• REQUIRED WORK:
Each line below from the one containing "At what coordinates should I click to accomplish: Expand" through the one containing "Task: Click Manage" is to be given again exactly, and no line outside that span.

Collection entries:

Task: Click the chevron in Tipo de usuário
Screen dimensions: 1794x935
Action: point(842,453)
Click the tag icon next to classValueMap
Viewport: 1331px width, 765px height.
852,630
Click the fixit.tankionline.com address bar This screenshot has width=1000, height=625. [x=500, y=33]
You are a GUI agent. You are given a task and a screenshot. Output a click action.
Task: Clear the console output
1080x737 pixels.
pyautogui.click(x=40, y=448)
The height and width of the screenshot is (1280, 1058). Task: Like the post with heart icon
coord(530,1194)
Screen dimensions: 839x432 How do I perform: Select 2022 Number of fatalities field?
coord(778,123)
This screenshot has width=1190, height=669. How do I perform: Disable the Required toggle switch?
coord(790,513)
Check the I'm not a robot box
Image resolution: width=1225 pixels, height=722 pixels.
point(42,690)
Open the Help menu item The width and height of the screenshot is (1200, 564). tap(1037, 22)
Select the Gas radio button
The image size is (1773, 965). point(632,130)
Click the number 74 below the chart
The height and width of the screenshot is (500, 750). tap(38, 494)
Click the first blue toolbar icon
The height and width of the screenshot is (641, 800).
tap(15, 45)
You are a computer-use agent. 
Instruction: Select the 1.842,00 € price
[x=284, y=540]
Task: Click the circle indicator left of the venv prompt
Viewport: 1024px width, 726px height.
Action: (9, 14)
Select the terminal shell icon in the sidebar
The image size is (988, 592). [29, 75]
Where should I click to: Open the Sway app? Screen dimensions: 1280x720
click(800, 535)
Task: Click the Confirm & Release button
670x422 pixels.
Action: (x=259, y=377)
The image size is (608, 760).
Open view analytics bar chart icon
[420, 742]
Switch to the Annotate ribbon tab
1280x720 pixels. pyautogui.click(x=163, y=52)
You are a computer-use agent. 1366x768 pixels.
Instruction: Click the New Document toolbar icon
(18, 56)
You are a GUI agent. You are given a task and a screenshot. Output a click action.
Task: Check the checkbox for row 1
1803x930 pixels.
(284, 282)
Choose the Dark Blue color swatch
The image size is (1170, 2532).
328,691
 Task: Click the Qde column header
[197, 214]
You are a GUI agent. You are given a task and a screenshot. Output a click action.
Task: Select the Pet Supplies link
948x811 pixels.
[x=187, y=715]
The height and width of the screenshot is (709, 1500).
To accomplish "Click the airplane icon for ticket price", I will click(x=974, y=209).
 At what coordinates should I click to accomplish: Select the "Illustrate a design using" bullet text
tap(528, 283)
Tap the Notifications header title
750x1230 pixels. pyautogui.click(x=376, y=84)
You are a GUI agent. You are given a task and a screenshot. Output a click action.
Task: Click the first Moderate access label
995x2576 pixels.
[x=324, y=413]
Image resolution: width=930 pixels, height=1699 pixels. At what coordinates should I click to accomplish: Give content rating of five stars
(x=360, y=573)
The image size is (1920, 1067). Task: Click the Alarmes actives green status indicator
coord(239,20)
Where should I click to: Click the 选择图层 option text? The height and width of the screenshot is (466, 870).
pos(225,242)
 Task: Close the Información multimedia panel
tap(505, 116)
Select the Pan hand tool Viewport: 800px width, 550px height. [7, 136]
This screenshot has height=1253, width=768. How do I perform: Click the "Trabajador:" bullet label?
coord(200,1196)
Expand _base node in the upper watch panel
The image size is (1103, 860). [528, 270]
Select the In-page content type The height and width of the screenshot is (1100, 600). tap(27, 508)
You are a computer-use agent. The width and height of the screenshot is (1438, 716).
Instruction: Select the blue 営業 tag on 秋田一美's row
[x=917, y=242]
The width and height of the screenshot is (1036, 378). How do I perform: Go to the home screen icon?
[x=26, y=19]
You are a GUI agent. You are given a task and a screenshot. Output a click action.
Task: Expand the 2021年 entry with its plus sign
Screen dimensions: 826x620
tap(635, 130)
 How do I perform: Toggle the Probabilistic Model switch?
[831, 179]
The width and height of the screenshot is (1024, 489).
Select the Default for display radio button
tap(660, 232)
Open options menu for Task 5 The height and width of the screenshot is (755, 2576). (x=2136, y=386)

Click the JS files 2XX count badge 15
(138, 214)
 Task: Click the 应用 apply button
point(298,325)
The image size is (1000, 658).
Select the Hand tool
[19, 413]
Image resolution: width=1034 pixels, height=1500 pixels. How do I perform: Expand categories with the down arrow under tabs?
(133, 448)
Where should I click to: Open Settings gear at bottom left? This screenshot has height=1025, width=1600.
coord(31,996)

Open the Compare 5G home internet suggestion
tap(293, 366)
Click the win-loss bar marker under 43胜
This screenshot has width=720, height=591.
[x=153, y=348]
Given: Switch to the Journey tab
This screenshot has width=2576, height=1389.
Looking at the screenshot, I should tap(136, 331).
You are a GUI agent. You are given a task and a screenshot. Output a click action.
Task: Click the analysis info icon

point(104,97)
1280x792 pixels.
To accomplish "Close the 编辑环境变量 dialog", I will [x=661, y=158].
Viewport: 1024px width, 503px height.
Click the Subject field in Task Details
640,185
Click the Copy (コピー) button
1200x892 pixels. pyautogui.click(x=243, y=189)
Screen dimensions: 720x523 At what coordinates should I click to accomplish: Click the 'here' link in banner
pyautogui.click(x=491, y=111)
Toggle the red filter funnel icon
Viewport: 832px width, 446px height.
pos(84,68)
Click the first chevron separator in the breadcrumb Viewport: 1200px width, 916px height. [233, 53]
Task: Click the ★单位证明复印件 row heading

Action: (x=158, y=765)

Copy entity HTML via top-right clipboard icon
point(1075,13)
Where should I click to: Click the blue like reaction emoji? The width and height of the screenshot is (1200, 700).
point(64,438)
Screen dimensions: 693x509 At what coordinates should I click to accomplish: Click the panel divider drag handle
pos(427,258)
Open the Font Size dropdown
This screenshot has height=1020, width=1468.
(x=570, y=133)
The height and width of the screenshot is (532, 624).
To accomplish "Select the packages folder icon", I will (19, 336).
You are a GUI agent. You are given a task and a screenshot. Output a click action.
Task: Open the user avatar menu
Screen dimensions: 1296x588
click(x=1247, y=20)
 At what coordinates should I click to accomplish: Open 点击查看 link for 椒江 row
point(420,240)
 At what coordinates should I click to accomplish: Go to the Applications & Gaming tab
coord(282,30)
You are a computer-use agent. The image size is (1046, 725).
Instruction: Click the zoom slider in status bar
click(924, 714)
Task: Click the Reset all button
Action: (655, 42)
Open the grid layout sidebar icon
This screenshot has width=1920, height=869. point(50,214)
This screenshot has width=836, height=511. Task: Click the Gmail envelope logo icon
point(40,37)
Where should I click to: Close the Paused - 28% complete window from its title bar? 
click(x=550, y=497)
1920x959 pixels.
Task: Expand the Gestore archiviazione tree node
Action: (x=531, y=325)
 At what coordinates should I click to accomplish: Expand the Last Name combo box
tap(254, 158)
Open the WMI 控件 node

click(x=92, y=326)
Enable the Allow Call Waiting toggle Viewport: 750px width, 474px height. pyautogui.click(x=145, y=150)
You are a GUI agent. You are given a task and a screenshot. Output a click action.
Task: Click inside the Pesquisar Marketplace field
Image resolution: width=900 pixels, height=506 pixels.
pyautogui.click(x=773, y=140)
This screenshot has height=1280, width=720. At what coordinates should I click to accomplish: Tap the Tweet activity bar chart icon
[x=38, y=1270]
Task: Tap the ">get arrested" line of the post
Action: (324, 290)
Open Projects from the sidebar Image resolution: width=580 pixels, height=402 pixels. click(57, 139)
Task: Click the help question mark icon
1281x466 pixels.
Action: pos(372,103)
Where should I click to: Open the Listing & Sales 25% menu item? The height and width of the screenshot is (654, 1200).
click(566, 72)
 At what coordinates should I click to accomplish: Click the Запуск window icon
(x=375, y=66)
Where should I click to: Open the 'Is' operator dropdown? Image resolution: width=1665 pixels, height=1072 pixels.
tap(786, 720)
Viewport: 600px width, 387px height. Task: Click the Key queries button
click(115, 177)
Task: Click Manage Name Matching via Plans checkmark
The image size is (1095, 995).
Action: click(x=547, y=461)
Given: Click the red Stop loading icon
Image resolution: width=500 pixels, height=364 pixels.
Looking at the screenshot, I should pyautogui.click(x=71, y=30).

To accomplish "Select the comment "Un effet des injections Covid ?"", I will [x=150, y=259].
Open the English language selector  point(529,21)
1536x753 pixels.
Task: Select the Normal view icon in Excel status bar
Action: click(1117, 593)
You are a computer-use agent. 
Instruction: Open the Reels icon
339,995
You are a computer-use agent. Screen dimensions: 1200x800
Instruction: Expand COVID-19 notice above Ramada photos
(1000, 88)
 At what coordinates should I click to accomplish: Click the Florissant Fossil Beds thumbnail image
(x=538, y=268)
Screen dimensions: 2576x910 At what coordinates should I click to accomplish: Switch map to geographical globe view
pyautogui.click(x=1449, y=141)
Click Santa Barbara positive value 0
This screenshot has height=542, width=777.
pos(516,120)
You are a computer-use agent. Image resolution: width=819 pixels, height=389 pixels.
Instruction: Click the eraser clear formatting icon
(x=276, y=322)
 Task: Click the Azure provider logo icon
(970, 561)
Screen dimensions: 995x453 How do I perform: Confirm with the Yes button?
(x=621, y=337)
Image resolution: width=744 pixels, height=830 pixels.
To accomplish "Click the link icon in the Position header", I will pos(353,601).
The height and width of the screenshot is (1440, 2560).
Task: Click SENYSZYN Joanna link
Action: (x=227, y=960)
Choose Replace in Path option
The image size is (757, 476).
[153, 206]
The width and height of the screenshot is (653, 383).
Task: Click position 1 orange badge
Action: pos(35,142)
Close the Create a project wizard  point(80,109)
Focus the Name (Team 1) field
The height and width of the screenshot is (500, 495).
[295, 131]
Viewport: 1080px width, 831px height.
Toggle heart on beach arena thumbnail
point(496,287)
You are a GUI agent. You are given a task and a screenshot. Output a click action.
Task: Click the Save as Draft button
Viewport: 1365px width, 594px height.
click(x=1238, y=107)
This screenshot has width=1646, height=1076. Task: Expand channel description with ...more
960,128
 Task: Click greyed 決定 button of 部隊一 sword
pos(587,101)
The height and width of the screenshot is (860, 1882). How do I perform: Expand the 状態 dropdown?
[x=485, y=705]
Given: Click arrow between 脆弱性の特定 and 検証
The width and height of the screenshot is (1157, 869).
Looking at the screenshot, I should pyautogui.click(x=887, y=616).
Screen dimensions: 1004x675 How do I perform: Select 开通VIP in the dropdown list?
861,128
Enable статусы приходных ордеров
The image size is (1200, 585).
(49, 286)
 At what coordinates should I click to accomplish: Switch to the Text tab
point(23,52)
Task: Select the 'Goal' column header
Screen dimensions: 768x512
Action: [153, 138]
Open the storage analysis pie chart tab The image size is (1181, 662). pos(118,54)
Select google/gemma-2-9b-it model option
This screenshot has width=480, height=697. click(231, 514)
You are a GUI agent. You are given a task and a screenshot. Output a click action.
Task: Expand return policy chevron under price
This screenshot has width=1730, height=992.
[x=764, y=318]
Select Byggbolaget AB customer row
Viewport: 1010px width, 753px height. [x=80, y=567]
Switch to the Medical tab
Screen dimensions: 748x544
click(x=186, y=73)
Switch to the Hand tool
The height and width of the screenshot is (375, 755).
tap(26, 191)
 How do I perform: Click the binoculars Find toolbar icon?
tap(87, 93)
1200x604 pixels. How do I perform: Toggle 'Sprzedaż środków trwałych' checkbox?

• SOLUTION FOR THIS TASK:
 At what coordinates should I click to accomplish: Expand the Last Name combo box
tap(254, 158)
Open the WMI 控件 node

click(x=92, y=326)
Enable the Allow Call Waiting toggle Viewport: 750px width, 474px height. pyautogui.click(x=145, y=150)
You are a GUI agent. You are given a task and a screenshot. Output a click action.
Task: Click inside the Pesquisar Marketplace field
Image resolution: width=900 pixels, height=506 pixels.
pyautogui.click(x=773, y=140)
This screenshot has height=1280, width=720. At what coordinates should I click to accomplish: Tap the Tweet activity bar chart icon
[x=38, y=1270]
Task: Tap the ">get arrested" line of the post
Action: (324, 290)
Open Projects from the sidebar Image resolution: width=580 pixels, height=402 pixels. click(57, 139)
Task: Click the help question mark icon
1281x466 pixels.
Action: pos(372,103)
Where should I click to: Open the Listing & Sales 25% menu item? The height and width of the screenshot is (654, 1200).
click(566, 72)
 At what coordinates should I click to accomplish: Click the Запуск window icon
(x=375, y=66)
Where should I click to: Open the 'Is' operator dropdown? Image resolution: width=1665 pixels, height=1072 pixels.
tap(786, 720)
Viewport: 600px width, 387px height. Task: Click the Key queries button
click(115, 177)
Task: Click Manage Name Matching via Plans checkmark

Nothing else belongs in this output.